ASSIGNED TASK
Each line below has to be set down again exactly.

-=-=-=-=-

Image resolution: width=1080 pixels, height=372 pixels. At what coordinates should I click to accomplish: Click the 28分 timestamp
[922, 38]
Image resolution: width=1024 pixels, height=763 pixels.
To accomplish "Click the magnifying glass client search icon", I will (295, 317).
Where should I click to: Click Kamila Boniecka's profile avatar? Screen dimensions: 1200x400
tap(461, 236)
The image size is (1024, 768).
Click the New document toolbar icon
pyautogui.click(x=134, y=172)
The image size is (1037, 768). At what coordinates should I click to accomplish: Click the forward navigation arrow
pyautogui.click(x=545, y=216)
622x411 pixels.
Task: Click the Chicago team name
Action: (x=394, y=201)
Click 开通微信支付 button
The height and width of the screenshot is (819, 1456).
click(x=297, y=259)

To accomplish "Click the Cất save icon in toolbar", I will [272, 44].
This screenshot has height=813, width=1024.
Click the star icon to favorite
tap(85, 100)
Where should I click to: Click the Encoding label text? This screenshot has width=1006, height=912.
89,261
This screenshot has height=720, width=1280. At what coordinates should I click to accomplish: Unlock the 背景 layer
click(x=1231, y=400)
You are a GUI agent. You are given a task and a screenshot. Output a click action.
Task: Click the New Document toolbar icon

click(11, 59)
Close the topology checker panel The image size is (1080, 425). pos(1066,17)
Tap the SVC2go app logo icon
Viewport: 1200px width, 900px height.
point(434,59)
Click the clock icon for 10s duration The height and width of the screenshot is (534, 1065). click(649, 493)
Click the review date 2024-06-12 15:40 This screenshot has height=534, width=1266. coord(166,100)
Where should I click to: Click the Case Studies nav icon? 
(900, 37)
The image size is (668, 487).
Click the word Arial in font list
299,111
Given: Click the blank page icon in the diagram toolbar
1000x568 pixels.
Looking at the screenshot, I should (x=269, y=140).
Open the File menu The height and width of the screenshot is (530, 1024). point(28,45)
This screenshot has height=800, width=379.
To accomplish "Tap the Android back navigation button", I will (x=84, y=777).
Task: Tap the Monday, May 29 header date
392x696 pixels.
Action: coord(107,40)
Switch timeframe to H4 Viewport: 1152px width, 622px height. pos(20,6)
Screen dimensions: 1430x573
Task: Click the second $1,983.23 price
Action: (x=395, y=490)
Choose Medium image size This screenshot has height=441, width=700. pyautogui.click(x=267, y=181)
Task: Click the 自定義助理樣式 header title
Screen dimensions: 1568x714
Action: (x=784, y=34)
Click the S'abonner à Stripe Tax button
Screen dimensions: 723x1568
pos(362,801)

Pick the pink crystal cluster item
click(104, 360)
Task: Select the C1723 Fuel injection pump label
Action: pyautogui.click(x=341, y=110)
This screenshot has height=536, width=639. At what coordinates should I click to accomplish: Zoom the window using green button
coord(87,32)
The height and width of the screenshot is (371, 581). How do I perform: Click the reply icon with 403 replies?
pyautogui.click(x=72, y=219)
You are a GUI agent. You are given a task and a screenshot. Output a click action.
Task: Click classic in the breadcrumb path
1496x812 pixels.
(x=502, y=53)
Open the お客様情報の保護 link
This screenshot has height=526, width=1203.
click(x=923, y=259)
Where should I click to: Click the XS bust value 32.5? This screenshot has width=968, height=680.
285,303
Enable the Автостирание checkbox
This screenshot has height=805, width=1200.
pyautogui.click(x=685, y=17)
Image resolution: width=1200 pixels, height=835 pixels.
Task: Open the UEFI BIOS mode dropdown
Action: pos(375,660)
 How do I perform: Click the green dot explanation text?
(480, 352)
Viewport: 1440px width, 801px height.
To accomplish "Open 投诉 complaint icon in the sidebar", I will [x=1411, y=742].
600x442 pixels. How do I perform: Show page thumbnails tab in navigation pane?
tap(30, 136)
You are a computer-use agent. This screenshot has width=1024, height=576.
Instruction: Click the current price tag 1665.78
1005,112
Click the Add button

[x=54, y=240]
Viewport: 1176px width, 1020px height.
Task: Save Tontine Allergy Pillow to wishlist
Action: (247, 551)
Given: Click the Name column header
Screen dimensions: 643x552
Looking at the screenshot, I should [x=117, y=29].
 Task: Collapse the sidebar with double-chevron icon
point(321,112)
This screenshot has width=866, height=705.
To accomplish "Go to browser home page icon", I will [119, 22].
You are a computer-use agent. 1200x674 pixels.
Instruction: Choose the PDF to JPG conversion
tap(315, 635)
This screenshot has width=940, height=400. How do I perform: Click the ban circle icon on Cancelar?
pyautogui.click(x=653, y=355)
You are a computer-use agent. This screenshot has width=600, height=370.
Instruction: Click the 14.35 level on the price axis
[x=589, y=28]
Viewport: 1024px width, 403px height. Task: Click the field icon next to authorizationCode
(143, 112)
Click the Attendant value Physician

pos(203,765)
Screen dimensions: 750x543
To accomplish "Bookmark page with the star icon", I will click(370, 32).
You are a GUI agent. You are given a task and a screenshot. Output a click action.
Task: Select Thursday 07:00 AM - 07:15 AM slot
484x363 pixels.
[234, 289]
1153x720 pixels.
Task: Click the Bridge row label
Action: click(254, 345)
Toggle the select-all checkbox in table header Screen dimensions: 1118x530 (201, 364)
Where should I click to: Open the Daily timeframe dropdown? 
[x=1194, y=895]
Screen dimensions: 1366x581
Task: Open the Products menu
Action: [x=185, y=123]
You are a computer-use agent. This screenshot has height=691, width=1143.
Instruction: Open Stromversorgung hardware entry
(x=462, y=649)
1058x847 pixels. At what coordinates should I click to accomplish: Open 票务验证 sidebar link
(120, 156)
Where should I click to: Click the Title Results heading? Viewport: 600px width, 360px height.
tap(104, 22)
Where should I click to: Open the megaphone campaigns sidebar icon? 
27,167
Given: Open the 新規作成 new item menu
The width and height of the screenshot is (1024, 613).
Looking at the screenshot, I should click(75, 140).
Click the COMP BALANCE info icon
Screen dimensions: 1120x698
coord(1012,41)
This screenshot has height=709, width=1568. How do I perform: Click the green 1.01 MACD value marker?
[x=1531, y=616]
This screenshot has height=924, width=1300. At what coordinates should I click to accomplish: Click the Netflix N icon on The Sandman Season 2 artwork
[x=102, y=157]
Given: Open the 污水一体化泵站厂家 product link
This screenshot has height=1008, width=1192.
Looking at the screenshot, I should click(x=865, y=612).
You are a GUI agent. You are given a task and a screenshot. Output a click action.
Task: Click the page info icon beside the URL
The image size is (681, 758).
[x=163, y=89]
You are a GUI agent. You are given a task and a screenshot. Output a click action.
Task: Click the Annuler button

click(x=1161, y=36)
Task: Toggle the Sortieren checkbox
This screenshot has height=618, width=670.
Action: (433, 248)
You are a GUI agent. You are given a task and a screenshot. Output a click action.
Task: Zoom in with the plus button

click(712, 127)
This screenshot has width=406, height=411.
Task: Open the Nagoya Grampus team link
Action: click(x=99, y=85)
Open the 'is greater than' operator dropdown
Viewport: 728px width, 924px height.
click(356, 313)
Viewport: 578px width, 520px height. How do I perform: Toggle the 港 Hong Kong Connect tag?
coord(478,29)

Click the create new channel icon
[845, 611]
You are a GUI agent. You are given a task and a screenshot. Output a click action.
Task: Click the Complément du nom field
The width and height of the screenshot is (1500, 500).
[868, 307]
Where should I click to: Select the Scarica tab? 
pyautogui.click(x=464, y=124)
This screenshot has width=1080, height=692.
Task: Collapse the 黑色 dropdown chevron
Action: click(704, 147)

-=-=-=-=-

RESPONSE
Image resolution: width=1080 pixels, height=372 pixels. At what coordinates should I click to accomplish: Click the 28分 timestamp
[922, 38]
Image resolution: width=1024 pixels, height=763 pixels.
To accomplish "Click the magnifying glass client search icon", I will (295, 317).
Where should I click to: Click Kamila Boniecka's profile avatar? Screen dimensions: 1200x400
tap(461, 236)
The image size is (1024, 768).
Click the New document toolbar icon
pyautogui.click(x=134, y=172)
The image size is (1037, 768). At what coordinates should I click to accomplish: Click the forward navigation arrow
pyautogui.click(x=545, y=216)
622x411 pixels.
Task: Click the Chicago team name
Action: (x=394, y=201)
Click 开通微信支付 button
The height and width of the screenshot is (819, 1456).
click(x=297, y=259)

To accomplish "Click the Cất save icon in toolbar", I will [272, 44].
This screenshot has height=813, width=1024.
Click the star icon to favorite
tap(85, 100)
Where should I click to: Click the Encoding label text? This screenshot has width=1006, height=912.
89,261
This screenshot has height=720, width=1280. At what coordinates should I click to accomplish: Unlock the 背景 layer
click(x=1231, y=400)
You are a GUI agent. You are given a task and a screenshot. Output a click action.
Task: Click the New Document toolbar icon

click(11, 59)
Close the topology checker panel The image size is (1080, 425). pos(1066,17)
Tap the SVC2go app logo icon
Viewport: 1200px width, 900px height.
point(434,59)
Click the clock icon for 10s duration The height and width of the screenshot is (534, 1065). click(649, 493)
Click the review date 2024-06-12 15:40 This screenshot has height=534, width=1266. coord(166,100)
Where should I click to: Click the Case Studies nav icon? 
(900, 37)
The image size is (668, 487).
Click the word Arial in font list
299,111
Given: Click the blank page icon in the diagram toolbar
1000x568 pixels.
Looking at the screenshot, I should (x=269, y=140).
Open the File menu The height and width of the screenshot is (530, 1024). point(28,45)
This screenshot has height=800, width=379.
To accomplish "Tap the Android back navigation button", I will (x=84, y=777).
Task: Tap the Monday, May 29 header date
392x696 pixels.
Action: coord(107,40)
Switch timeframe to H4 Viewport: 1152px width, 622px height. pos(20,6)
Screen dimensions: 1430x573
Task: Click the second $1,983.23 price
Action: (x=395, y=490)
Choose Medium image size This screenshot has height=441, width=700. pyautogui.click(x=267, y=181)
Task: Click the 自定義助理樣式 header title
Screen dimensions: 1568x714
Action: (x=784, y=34)
Click the S'abonner à Stripe Tax button
Screen dimensions: 723x1568
pos(362,801)

Pick the pink crystal cluster item
click(104, 360)
Task: Select the C1723 Fuel injection pump label
Action: pyautogui.click(x=341, y=110)
This screenshot has height=536, width=639. At what coordinates should I click to accomplish: Zoom the window using green button
coord(87,32)
The height and width of the screenshot is (371, 581). How do I perform: Click the reply icon with 403 replies?
pyautogui.click(x=72, y=219)
You are a GUI agent. You are given a task and a screenshot. Output a click action.
Task: Click classic in the breadcrumb path
1496x812 pixels.
(x=502, y=53)
Open the お客様情報の保護 link
This screenshot has height=526, width=1203.
click(x=923, y=259)
Where should I click to: Click the XS bust value 32.5? This screenshot has width=968, height=680.
285,303
Enable the Автостирание checkbox
This screenshot has height=805, width=1200.
pyautogui.click(x=685, y=17)
Image resolution: width=1200 pixels, height=835 pixels.
Task: Open the UEFI BIOS mode dropdown
Action: pos(375,660)
 How do I perform: Click the green dot explanation text?
(480, 352)
Viewport: 1440px width, 801px height.
To accomplish "Open 投诉 complaint icon in the sidebar", I will [x=1411, y=742].
600x442 pixels. How do I perform: Show page thumbnails tab in navigation pane?
tap(30, 136)
You are a computer-use agent. This screenshot has width=1024, height=576.
Instruction: Click the current price tag 1665.78
1005,112
Click the Add button

[x=54, y=240]
Viewport: 1176px width, 1020px height.
Task: Save Tontine Allergy Pillow to wishlist
Action: (247, 551)
Given: Click the Name column header
Screen dimensions: 643x552
Looking at the screenshot, I should [x=117, y=29].
 Task: Collapse the sidebar with double-chevron icon
point(321,112)
This screenshot has width=866, height=705.
To accomplish "Go to browser home page icon", I will [119, 22].
You are a computer-use agent. 1200x674 pixels.
Instruction: Choose the PDF to JPG conversion
tap(315, 635)
This screenshot has width=940, height=400. How do I perform: Click the ban circle icon on Cancelar?
pyautogui.click(x=653, y=355)
You are a computer-use agent. This screenshot has width=600, height=370.
Instruction: Click the 14.35 level on the price axis
[x=589, y=28]
Viewport: 1024px width, 403px height. Task: Click the field icon next to authorizationCode
(143, 112)
Click the Attendant value Physician

pos(203,765)
Screen dimensions: 750x543
To accomplish "Bookmark page with the star icon", I will click(370, 32).
You are a GUI agent. You are given a task and a screenshot. Output a click action.
Task: Select Thursday 07:00 AM - 07:15 AM slot
484x363 pixels.
[234, 289]
1153x720 pixels.
Task: Click the Bridge row label
Action: click(254, 345)
Toggle the select-all checkbox in table header Screen dimensions: 1118x530 (201, 364)
Where should I click to: Open the Daily timeframe dropdown? 
[x=1194, y=895]
Screen dimensions: 1366x581
Task: Open the Products menu
Action: [x=185, y=123]
You are a computer-use agent. This screenshot has height=691, width=1143.
Instruction: Open Stromversorgung hardware entry
(x=462, y=649)
1058x847 pixels. At what coordinates should I click to accomplish: Open 票务验证 sidebar link
(120, 156)
Where should I click to: Click the Title Results heading? Viewport: 600px width, 360px height.
tap(104, 22)
Where should I click to: Open the megaphone campaigns sidebar icon? 
27,167
Given: Open the 新規作成 new item menu
The width and height of the screenshot is (1024, 613).
Looking at the screenshot, I should click(75, 140).
Click the COMP BALANCE info icon
Screen dimensions: 1120x698
coord(1012,41)
This screenshot has height=709, width=1568. How do I perform: Click the green 1.01 MACD value marker?
[x=1531, y=616]
This screenshot has height=924, width=1300. At what coordinates should I click to accomplish: Click the Netflix N icon on The Sandman Season 2 artwork
[x=102, y=157]
Given: Open the 污水一体化泵站厂家 product link
This screenshot has height=1008, width=1192.
Looking at the screenshot, I should click(x=865, y=612).
You are a GUI agent. You are given a task and a screenshot. Output a click action.
Task: Click the page info icon beside the URL
The image size is (681, 758).
[x=163, y=89]
You are a GUI agent. You are given a task and a screenshot. Output a click action.
Task: Click the Annuler button

click(x=1161, y=36)
Task: Toggle the Sortieren checkbox
This screenshot has height=618, width=670.
Action: (433, 248)
You are a GUI agent. You are given a task and a screenshot. Output a click action.
Task: Zoom in with the plus button

click(712, 127)
This screenshot has width=406, height=411.
Task: Open the Nagoya Grampus team link
Action: click(x=99, y=85)
Open the 'is greater than' operator dropdown
Viewport: 728px width, 924px height.
click(356, 313)
Viewport: 578px width, 520px height. How do I perform: Toggle the 港 Hong Kong Connect tag?
coord(478,29)

Click the create new channel icon
[845, 611]
You are a GUI agent. You are given a task and a screenshot. Output a click action.
Task: Click the Complément du nom field
The width and height of the screenshot is (1500, 500).
[868, 307]
Where should I click to: Select the Scarica tab? 
pyautogui.click(x=464, y=124)
This screenshot has width=1080, height=692.
Task: Collapse the 黑色 dropdown chevron
Action: click(704, 147)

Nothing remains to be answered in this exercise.